Legislative Assembly of Ontario
- Citation: S.O. 2019, c. 1, Sched. 1
- Enacted by: Legislative Assembly of Ontario

= Police Services Act (Ontario) =

Law governing the conduct of police officers in the province of Ontario, Canada

The Community Safety and Policing Act, 2019 (Loi de 2019 sur la sécurité communautaire et les services policiers; S.O. 2019, c. 1, Sched. 1) ("the Act") is the law governing the conduct of police officers in the province of Ontario, Canada. The Special Investigations Unit, a civilian oversight agency which conducts independent investigations where police actions have resulted in the death or injury of a civilian, is governed by the separate Special Investigations Unit Act, 2019.

Enforcing the legislation is within the responsibility of the Ministry of the Solicitor General.

==History==
The previous law, the Police Services Act, was passed in 1990 to provide a legal means to define the role of all police forces in Ontario (excluding the Royal Canadian Mounted Police (RCMP) ) and to create the Special Investigations Unit. It replaced the earlier Police Act, introduced in 1946, to define the role of all police forces in Ontario.

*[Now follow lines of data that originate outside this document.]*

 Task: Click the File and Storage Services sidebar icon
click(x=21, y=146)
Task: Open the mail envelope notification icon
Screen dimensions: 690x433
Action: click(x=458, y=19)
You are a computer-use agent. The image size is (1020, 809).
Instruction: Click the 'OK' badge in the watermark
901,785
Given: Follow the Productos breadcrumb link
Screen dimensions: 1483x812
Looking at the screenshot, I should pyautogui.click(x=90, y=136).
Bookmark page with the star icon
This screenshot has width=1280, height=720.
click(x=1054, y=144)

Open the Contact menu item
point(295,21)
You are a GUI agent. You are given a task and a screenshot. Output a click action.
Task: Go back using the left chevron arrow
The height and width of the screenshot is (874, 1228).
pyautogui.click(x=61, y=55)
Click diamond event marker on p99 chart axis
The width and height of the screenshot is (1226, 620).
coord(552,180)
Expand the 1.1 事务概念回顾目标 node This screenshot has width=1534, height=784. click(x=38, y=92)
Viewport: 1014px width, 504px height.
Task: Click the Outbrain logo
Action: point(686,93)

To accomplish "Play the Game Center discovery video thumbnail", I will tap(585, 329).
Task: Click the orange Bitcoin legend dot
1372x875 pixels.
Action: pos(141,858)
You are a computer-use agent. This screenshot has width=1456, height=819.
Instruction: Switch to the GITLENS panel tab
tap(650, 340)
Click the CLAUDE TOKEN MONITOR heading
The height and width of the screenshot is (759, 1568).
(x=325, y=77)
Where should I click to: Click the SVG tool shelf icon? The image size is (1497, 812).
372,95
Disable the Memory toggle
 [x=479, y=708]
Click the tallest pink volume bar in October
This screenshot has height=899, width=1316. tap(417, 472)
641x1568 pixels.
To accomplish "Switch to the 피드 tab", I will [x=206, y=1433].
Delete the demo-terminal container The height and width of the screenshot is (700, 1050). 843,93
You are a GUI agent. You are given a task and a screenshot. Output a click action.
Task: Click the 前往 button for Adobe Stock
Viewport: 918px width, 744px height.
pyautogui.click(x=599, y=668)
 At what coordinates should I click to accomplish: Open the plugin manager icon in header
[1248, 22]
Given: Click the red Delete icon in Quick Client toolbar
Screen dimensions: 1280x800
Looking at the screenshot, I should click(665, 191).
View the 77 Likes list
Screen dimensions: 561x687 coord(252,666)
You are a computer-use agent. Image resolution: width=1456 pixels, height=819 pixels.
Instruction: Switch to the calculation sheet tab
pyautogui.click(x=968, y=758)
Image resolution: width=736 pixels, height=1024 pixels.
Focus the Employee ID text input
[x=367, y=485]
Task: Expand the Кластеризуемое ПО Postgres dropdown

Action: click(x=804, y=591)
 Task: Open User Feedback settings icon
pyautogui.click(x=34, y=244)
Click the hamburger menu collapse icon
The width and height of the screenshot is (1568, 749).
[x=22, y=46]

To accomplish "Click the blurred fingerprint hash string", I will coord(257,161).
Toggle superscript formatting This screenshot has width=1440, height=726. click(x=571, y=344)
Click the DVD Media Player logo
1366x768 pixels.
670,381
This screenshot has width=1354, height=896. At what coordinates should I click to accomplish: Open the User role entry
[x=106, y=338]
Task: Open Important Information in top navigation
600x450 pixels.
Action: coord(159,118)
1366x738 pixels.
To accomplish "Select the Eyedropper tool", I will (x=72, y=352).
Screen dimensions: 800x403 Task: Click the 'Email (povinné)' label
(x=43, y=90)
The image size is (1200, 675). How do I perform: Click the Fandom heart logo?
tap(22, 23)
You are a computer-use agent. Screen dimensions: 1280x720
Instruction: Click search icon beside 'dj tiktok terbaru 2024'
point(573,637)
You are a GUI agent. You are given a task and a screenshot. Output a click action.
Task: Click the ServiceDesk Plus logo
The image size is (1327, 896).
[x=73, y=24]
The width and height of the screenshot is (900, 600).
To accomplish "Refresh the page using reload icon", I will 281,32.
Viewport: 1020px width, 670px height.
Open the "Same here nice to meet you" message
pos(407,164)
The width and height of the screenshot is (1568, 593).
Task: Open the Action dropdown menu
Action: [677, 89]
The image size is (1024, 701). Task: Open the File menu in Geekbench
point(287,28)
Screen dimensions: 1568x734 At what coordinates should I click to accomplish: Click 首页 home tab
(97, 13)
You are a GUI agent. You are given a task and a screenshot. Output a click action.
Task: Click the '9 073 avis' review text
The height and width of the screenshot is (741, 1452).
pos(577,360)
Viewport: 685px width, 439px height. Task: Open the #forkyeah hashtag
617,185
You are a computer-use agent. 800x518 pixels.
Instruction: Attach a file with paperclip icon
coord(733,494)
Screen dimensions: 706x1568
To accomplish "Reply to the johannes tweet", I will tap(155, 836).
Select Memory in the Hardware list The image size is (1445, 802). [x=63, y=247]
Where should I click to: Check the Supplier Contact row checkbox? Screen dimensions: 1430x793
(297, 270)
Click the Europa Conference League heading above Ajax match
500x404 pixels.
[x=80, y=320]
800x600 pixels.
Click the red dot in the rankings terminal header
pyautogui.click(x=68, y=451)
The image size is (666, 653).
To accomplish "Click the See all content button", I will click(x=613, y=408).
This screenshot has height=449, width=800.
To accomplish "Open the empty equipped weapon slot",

Before the Police Act there were two statutes governing the role of police in the province:

- Municipal Act - The government decided to change the law in 2012 to provide safer qualities within the government - governing smaller police forces in villages, towns and cities; it also allowed the contracting of the OPP for local policing needs
- Constables Act - governing the Ontario Provincial Police and county police services (with amendments in 1922); first introduced to allow the formation of constables who provided law and order in the towns and cities of early years of Ontario (Upper Canada and Canada West).

The Police Services Act was eventually repealed and replaced by the Community Safety and Policing Act, 2019 (CSPA), which was passed part of the Comprehensive Ontario Police Services Act, 2019 reform bill.